Gary Carter with the Giants isn’t quite as weird as “Mex” with the Indians, but it’s still a bit odd.

Carter spent 1990 with the Giants and appeared in 93 games. After the season he would finish up his career by playing a season with the Dodgers and a final season with the Expos.

I used to collect “Will The Thrill”, but I more or less lost interest in that PC over the years. I still like this card, though.

One thing about 1990 Bowman which always stands out for me are the insert cards which were by artist Craig Pursley. Truthfully, these were contest entry cards and came one per pack, but if you ignore the backs then they’re a nice insert set.

In fact, I like this set well enough that when I got Dwight Gooden’s autograph a few years ago, I chose this card to get his signature.

One other thing that is unusual about 1990 Bowman… For the first time ever, there was a Bowman hockey set.

I have just a handful of 1990 Bowman hockey cards, this is the best of the lot.

Let’s see, what else can I say about 1990 Bowman?

Some of the notable rookies include Frank Thomas, Bernie Williams, Mo Vaughn, Sammy Sosa, Travis Fryman, Juan Gonzalez and John Olerud.

There was a Tiffany version that is far scarcer than the overproduced regular set.

And that wraps things up for 1990 Bowman… a decent but not great set in a decent but not great year for cards. I’ll finish this series up with a look at 1991 Bowman before too much longer.
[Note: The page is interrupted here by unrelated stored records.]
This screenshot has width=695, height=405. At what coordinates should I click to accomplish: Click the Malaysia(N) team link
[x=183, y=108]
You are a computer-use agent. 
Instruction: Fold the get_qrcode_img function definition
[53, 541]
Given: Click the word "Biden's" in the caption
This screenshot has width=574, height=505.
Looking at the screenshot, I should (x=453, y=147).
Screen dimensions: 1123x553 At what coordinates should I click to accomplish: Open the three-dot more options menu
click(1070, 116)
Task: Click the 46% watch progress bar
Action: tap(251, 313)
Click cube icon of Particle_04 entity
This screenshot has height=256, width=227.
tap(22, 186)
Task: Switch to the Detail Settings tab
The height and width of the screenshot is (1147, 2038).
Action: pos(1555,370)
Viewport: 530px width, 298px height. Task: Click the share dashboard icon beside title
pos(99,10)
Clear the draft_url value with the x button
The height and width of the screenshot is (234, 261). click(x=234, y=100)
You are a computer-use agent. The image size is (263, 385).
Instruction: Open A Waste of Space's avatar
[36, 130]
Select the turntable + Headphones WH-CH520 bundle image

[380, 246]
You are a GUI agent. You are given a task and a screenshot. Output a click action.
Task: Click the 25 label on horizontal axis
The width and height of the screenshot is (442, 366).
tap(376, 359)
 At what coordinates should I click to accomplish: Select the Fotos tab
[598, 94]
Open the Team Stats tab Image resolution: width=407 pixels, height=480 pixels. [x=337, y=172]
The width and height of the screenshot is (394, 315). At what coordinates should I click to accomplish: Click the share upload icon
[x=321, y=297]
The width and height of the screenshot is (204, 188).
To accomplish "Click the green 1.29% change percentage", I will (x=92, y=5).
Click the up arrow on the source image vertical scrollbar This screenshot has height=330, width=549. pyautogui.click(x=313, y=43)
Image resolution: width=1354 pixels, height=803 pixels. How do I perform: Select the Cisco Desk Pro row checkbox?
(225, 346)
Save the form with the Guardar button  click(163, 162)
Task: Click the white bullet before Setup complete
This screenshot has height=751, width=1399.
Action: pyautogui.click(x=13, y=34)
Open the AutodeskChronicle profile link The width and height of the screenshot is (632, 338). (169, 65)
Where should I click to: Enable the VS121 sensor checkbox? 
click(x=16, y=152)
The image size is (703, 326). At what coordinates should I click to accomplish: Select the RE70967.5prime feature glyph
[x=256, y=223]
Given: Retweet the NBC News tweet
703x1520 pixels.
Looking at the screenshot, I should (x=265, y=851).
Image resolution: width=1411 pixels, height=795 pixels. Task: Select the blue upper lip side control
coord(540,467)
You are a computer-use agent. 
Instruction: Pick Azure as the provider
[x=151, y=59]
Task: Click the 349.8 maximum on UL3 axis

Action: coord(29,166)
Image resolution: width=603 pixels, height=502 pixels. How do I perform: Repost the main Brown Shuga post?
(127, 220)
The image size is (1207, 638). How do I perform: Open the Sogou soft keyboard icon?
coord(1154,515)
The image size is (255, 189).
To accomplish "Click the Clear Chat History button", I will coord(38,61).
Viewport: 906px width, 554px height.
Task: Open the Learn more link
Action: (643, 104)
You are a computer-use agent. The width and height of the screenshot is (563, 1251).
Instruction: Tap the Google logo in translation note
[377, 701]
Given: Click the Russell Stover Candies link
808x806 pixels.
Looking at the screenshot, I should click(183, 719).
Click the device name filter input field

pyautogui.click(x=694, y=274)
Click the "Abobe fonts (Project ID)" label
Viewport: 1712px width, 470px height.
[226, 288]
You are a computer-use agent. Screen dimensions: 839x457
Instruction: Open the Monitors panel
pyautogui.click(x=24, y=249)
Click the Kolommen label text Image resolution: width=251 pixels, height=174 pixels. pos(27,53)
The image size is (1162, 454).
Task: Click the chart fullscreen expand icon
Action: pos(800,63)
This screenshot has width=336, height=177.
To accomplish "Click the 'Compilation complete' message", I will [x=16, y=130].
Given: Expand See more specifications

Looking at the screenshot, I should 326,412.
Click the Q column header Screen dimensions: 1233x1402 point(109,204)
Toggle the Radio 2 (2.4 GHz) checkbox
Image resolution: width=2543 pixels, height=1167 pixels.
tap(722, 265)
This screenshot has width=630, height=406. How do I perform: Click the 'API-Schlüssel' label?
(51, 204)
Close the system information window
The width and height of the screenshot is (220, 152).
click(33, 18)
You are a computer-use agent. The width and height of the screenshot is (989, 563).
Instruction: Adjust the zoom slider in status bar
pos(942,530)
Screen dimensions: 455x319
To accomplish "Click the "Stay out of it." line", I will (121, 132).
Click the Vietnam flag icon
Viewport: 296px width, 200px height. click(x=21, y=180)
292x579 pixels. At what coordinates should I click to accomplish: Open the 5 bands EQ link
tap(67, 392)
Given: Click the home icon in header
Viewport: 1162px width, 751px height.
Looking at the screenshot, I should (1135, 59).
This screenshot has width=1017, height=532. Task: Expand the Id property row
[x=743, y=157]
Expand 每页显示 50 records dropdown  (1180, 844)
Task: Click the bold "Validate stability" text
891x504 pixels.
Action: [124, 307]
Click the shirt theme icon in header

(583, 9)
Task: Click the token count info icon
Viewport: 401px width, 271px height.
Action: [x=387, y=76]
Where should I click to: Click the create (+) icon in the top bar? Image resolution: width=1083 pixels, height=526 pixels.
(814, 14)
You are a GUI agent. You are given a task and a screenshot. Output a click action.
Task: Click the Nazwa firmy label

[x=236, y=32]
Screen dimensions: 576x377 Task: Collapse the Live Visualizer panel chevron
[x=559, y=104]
3 thoughts on “Love Of The Unloved: 1990 Bowman

  1. I’d like to say I appreciate the “rainbow” theme of these cards, but mostly what I see is yellow and I do not like yellow-themed cards.

    A few days ago I heard Keith Hernandez say on the air that he won’t sign cards of him in an Indians uniform, just because he was old and not very good.

  2. Never paid much attention to this set, but I do enjoy the bizarre sight of Keith Hernandez as an Indian. Nice catch on the Flip-Shades Trio there, guess the company photographer had to make a lunch date or something.

    I haven’t collected hockey cards for about a decade now, but I still distinctly remember that Ed Belfour.